#### WHAT YOU WILL DO
Repeat word for word the lines of the listing below. Begin at the line that has "Task: Click the chart restore icon" and stop after the line that has "Action: (x=924, y=135)".

#### Records of locating words and elements
○ ○ ○ ○ ○

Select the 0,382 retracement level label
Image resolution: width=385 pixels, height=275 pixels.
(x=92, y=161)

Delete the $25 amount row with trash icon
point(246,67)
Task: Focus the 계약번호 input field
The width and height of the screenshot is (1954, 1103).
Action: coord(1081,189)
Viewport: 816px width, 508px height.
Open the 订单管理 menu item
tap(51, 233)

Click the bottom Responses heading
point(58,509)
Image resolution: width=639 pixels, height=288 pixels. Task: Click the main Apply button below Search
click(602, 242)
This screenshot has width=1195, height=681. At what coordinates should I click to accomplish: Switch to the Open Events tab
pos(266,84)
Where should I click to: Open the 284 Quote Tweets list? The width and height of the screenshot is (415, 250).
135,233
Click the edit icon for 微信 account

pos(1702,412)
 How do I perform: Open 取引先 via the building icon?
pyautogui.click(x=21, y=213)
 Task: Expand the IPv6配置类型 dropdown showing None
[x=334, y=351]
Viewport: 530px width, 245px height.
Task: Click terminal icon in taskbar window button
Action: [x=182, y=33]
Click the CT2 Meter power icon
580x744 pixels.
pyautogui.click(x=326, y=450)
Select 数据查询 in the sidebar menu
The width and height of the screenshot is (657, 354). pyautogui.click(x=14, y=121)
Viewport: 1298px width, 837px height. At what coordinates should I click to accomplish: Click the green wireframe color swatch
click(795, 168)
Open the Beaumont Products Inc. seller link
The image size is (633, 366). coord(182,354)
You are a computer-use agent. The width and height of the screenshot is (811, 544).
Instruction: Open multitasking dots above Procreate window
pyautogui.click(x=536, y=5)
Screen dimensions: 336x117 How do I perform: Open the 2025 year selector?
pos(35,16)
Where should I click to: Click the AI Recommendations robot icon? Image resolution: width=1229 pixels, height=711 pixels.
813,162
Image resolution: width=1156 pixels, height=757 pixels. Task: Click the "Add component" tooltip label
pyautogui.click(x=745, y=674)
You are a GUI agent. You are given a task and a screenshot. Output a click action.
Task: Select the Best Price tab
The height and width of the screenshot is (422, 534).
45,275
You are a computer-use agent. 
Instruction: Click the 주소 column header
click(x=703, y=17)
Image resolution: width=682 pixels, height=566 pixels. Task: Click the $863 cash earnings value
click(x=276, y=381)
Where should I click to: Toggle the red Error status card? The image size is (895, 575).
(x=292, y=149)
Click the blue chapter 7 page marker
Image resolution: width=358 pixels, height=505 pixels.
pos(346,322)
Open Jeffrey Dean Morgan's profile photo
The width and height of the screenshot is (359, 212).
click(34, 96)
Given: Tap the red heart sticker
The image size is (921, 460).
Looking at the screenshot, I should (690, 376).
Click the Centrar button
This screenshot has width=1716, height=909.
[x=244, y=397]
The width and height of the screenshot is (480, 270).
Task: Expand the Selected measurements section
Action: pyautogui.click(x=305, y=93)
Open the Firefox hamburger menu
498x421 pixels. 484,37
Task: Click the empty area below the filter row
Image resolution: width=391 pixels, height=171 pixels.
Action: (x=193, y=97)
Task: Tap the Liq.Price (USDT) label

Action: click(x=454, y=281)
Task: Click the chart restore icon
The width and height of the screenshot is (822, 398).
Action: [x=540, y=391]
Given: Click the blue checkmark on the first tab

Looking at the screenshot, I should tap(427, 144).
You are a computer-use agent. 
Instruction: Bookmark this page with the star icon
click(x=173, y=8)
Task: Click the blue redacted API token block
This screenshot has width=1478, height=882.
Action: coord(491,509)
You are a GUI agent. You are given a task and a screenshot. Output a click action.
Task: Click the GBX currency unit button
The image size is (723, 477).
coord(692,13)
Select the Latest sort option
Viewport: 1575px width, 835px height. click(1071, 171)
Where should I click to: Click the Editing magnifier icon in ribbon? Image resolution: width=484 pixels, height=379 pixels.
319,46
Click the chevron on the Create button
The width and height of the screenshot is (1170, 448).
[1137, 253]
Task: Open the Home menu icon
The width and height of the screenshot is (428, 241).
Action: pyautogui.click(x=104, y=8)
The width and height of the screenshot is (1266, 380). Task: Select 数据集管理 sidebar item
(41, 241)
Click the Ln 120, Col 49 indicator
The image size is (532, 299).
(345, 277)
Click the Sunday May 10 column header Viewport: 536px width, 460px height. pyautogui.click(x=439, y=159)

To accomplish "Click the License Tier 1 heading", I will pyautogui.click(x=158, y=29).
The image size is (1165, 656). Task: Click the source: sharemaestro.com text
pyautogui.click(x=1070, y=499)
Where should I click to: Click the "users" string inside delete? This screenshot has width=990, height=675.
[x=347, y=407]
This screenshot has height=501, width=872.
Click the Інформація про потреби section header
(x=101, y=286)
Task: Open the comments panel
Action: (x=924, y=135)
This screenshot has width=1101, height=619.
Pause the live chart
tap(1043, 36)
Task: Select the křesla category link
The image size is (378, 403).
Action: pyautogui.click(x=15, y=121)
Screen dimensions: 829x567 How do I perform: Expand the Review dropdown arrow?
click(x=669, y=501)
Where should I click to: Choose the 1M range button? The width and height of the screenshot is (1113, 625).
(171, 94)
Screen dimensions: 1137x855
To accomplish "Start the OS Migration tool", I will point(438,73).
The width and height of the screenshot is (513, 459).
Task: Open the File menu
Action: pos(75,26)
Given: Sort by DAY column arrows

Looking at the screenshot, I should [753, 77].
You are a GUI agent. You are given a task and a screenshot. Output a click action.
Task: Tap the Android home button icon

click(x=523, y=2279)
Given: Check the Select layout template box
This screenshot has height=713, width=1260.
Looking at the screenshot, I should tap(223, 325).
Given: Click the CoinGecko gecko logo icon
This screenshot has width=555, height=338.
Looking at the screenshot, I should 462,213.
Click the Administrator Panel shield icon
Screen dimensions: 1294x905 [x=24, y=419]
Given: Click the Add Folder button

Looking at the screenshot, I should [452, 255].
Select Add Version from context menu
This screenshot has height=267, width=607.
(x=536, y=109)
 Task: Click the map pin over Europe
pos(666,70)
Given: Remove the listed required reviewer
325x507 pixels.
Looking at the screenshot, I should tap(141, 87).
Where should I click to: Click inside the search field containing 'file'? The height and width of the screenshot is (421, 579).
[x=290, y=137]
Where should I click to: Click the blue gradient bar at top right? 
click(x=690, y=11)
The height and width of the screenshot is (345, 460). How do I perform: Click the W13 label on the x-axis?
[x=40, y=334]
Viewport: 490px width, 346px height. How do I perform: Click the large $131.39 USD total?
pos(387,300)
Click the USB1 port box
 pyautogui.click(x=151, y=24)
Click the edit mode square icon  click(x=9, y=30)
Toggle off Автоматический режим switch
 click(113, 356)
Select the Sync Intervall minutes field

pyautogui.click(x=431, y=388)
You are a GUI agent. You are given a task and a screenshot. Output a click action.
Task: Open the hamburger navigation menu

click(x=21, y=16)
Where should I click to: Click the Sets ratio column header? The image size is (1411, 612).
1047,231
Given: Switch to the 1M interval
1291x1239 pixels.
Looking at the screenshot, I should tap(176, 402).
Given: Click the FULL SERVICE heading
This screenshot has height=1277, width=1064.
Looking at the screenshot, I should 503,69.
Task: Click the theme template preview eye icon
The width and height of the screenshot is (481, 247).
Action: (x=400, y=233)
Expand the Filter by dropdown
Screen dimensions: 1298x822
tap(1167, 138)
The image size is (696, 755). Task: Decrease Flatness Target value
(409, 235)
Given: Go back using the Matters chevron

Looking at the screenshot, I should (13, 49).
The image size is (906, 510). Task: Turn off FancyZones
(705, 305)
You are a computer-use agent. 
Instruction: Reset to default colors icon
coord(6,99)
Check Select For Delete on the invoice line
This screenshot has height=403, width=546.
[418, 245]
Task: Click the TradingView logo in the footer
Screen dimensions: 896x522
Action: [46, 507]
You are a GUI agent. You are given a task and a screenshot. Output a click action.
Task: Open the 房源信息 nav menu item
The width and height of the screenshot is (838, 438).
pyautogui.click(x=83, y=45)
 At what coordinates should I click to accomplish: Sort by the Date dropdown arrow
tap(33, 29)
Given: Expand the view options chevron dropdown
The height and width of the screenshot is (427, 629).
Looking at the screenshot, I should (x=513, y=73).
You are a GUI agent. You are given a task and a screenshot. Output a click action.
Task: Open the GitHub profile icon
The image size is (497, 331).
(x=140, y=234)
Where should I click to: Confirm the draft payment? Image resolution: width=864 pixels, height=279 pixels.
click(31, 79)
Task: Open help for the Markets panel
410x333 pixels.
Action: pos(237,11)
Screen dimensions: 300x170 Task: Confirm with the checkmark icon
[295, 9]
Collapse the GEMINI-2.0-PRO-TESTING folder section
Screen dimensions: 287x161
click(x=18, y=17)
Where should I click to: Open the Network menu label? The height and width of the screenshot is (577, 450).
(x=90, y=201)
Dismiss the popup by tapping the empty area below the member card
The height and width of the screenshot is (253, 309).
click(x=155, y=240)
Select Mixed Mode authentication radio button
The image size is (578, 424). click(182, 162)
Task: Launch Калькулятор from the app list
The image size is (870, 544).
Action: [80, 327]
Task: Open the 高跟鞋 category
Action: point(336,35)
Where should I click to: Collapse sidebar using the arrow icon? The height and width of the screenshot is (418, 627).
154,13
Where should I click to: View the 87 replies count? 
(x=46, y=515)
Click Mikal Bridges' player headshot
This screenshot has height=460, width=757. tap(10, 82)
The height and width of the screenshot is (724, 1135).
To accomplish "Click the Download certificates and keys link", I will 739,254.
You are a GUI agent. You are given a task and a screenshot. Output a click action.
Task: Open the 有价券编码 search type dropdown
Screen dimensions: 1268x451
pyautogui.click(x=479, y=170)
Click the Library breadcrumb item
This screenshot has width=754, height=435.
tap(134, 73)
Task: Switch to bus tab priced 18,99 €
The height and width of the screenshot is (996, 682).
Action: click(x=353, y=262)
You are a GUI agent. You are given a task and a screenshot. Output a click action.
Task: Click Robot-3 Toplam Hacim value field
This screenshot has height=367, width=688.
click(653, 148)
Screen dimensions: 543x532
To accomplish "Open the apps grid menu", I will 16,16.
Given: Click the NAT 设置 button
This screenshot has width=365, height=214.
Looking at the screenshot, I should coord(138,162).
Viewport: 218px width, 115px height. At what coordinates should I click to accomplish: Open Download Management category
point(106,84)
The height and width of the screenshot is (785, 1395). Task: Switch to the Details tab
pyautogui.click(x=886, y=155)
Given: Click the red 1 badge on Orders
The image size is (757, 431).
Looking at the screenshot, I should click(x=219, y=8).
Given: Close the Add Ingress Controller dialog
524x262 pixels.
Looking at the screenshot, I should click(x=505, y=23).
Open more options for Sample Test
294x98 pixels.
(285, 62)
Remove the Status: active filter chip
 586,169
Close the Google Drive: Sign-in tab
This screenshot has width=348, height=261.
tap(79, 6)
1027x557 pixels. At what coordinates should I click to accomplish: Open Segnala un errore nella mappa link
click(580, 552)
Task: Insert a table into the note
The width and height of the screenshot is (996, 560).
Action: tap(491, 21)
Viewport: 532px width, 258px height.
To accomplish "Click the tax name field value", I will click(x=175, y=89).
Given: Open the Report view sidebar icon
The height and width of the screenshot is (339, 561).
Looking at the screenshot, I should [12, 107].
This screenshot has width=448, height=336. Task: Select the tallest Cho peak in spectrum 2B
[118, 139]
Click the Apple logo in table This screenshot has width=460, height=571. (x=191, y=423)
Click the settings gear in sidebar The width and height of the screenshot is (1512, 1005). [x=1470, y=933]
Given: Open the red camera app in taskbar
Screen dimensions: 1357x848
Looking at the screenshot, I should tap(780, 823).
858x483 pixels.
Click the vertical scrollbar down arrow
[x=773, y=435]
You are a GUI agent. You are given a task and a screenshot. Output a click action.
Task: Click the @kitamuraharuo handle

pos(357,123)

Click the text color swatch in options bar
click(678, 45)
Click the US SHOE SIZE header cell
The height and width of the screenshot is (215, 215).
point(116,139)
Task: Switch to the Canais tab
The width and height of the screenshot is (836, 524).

○ ○ ○ ○ ○

#### COMPLETED EXERCISE
Task: Click the chart restore icon
The width and height of the screenshot is (822, 398).
Action: [x=540, y=391]
Given: Click the blue checkmark on the first tab

Looking at the screenshot, I should tap(427, 144).
You are a computer-use agent. 
Instruction: Bookmark this page with the star icon
click(x=173, y=8)
Task: Click the blue redacted API token block
This screenshot has width=1478, height=882.
Action: coord(491,509)
You are a GUI agent. You are given a task and a screenshot. Output a click action.
Task: Click the GBX currency unit button
The image size is (723, 477).
coord(692,13)
Select the Latest sort option
Viewport: 1575px width, 835px height. click(1071, 171)
Where should I click to: Click the Editing magnifier icon in ribbon? Image resolution: width=484 pixels, height=379 pixels.
319,46
Click the chevron on the Create button
The width and height of the screenshot is (1170, 448).
[1137, 253]
Task: Open the Home menu icon
The width and height of the screenshot is (428, 241).
Action: pyautogui.click(x=104, y=8)
The width and height of the screenshot is (1266, 380). Task: Select 数据集管理 sidebar item
(41, 241)
Click the Ln 120, Col 49 indicator
The image size is (532, 299).
(345, 277)
Click the Sunday May 10 column header Viewport: 536px width, 460px height. pyautogui.click(x=439, y=159)

To accomplish "Click the License Tier 1 heading", I will pyautogui.click(x=158, y=29).
The image size is (1165, 656). Task: Click the source: sharemaestro.com text
pyautogui.click(x=1070, y=499)
Where should I click to: Click the "users" string inside delete? This screenshot has width=990, height=675.
[x=347, y=407]
This screenshot has height=501, width=872.
Click the Інформація про потреби section header
(x=101, y=286)
Task: Open the comments panel
Action: (x=924, y=135)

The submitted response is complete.